We have found that most MISC periods can be set to the next six sub -categories:
Events: Four men, my husband is mixed, World War II
She quoted: “The need for more exploration to see you in, and the responsibility of the crime of the index and the clear lack of sympathy towards the victim.”
Health: Packing of lead to the face, multiple sclerosis, blood poisoning
Artworks: ((Only in WikipediaStar Trek: The original series, the book and the Brotherhood
Crimes: (Only on the tabDeciding tax assets, seriously, the charge of attempting to kill
Laws: (Only on the tab) Sections 1 and 15 of the theft Law of 1968, Article 125 of the Criminal Code, 19 § 4
Some of these groups are completely general and can be found in a large number of texts, such as events or health. Others are for a field of text, such as crimes, which are likely to be observed in court cases.
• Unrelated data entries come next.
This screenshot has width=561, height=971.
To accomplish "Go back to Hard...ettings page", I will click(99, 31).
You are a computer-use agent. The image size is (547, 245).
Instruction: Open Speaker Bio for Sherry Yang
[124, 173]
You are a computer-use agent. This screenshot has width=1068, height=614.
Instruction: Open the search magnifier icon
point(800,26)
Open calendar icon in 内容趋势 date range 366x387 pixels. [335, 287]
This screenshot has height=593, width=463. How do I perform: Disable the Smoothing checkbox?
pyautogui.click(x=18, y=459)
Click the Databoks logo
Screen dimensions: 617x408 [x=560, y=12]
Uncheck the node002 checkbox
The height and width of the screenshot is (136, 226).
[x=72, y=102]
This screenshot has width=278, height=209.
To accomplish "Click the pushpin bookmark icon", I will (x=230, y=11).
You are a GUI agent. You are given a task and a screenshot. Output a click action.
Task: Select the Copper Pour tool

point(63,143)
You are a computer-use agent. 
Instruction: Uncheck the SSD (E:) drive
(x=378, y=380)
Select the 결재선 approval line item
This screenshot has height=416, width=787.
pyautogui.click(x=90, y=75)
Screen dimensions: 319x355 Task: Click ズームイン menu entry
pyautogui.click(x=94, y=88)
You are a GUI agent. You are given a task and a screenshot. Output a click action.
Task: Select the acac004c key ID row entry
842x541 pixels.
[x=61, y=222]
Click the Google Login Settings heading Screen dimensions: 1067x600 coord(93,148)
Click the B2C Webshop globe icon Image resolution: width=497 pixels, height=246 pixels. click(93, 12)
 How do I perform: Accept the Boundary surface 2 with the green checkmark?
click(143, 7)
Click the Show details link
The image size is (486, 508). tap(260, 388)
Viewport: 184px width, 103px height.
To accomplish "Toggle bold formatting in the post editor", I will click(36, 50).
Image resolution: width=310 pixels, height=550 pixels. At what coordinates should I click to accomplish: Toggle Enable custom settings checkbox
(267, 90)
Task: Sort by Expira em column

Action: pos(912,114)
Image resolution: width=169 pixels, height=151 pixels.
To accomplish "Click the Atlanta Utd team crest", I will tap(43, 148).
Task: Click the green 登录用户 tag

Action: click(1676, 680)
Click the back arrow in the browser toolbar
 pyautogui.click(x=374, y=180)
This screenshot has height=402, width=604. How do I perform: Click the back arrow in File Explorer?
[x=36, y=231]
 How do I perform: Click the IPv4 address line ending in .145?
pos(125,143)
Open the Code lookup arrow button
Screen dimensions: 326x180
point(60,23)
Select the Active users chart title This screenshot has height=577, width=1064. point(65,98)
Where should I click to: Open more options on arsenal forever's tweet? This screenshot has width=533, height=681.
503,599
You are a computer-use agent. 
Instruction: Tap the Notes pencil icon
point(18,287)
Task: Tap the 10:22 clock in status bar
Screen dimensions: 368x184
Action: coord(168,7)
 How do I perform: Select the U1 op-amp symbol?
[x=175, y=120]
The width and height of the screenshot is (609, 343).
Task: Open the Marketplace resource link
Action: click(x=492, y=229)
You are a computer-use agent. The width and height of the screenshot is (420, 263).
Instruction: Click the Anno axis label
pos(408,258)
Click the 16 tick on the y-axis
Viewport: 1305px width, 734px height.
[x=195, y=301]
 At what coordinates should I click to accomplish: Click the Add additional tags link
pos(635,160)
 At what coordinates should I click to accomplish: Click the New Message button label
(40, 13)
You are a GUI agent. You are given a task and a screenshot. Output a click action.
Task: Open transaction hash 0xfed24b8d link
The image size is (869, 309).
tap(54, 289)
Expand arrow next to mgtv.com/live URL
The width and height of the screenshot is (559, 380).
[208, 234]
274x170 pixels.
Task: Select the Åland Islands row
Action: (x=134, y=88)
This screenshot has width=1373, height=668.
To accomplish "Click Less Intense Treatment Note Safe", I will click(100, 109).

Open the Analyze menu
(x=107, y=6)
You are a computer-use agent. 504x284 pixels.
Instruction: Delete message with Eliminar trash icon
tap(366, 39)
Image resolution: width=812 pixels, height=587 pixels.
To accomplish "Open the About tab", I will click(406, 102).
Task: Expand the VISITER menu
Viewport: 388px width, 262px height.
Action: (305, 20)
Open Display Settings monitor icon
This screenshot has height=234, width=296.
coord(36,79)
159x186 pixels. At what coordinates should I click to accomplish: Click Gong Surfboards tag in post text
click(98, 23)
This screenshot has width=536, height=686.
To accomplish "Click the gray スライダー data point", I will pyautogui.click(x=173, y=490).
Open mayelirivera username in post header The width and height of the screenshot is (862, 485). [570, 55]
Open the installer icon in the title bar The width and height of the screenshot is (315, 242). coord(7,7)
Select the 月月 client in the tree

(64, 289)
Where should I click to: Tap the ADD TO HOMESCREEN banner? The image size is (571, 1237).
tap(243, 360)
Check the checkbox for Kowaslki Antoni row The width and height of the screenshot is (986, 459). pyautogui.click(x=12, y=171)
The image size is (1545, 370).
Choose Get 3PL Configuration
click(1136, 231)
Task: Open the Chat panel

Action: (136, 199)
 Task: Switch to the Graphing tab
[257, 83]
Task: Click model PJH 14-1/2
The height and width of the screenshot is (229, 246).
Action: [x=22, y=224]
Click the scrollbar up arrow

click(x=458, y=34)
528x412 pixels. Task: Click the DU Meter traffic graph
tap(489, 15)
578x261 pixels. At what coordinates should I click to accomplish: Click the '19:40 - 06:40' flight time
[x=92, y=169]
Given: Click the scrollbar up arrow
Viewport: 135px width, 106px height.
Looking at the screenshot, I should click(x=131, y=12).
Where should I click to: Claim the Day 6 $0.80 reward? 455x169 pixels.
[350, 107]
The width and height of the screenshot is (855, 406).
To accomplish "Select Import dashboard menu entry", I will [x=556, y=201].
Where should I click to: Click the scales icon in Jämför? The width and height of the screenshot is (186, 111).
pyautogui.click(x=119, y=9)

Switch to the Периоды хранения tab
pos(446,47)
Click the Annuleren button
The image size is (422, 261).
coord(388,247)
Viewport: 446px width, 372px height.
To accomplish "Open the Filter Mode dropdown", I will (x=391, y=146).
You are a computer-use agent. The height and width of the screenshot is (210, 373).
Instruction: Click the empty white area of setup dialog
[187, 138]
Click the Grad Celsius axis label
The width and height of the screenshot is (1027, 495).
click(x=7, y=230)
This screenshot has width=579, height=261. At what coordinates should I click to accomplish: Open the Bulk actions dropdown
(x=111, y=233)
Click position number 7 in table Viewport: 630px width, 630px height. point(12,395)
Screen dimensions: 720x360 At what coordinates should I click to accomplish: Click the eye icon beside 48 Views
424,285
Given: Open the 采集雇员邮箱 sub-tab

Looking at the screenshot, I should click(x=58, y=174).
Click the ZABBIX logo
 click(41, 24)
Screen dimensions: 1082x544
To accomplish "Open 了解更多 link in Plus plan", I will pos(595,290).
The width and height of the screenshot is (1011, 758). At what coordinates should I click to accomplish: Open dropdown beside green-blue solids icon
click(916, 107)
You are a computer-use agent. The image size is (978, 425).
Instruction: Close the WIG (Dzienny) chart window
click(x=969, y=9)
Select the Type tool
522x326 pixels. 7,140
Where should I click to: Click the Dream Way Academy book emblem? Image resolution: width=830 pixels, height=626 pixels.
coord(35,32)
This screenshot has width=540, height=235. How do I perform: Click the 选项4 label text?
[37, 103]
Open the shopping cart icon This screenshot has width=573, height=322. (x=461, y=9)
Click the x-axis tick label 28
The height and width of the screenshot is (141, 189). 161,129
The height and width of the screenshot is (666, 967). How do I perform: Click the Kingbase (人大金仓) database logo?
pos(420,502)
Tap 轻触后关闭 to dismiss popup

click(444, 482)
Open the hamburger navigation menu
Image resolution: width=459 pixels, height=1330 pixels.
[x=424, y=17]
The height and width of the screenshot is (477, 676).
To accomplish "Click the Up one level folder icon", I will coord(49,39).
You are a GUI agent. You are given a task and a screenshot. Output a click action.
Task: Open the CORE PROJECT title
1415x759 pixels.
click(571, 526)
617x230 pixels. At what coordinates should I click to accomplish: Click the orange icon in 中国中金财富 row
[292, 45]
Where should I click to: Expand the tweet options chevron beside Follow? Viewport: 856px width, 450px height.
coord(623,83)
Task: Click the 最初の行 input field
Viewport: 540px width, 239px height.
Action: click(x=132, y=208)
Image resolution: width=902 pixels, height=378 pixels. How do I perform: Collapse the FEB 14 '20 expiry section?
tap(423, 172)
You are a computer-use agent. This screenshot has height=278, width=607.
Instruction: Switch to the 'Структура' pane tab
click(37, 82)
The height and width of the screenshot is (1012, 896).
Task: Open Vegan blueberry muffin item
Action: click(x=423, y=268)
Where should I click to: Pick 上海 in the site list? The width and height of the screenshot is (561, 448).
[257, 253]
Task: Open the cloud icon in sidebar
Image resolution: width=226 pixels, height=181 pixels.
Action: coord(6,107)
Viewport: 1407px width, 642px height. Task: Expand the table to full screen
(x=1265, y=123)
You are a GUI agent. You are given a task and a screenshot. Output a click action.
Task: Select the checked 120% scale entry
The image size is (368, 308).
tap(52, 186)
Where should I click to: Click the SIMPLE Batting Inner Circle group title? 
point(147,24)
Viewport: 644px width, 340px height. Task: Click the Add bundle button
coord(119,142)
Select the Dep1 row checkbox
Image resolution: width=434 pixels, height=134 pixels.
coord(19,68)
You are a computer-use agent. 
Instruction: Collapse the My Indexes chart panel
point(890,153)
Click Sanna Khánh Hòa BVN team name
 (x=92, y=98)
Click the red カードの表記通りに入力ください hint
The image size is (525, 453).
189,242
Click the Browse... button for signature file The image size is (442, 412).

Finally, there were also examples of MISC that could not be assembled in the 6 categories above. These include, for example, different types of objects or words related to the occupation, or anything else that is difficult to appoint for a specific group:
Item: Golden metal, weekly newspapers, car, motorcycle, police vehicle
Related profession: science policy, basketball skills, kiss, and coach
Another: empowering the backward layers, responsibility for children’s poverty, child care, and deliberate killing [assassinat] And in the alternative with killing [meurtre]
The above analysis is restricted to the two data collections used in this paper. Of course, it is permissible, of course, to enrich the entity directed to privacy with other sub -categories. Pillaan and others also indicated. (2022), MISC was also the PII category that the most difficult human broadcasters found. Despite this difficulty, MISC periods are still an important part of the purification of the text, as many of these pipes provide detailed information about the individual concerned.
[6] This differs from a previous evaluation in Babadubulo and others. (2022) where only a sub -set of stickers such as Org, LOC or MIC and the quantity are considered to be seen.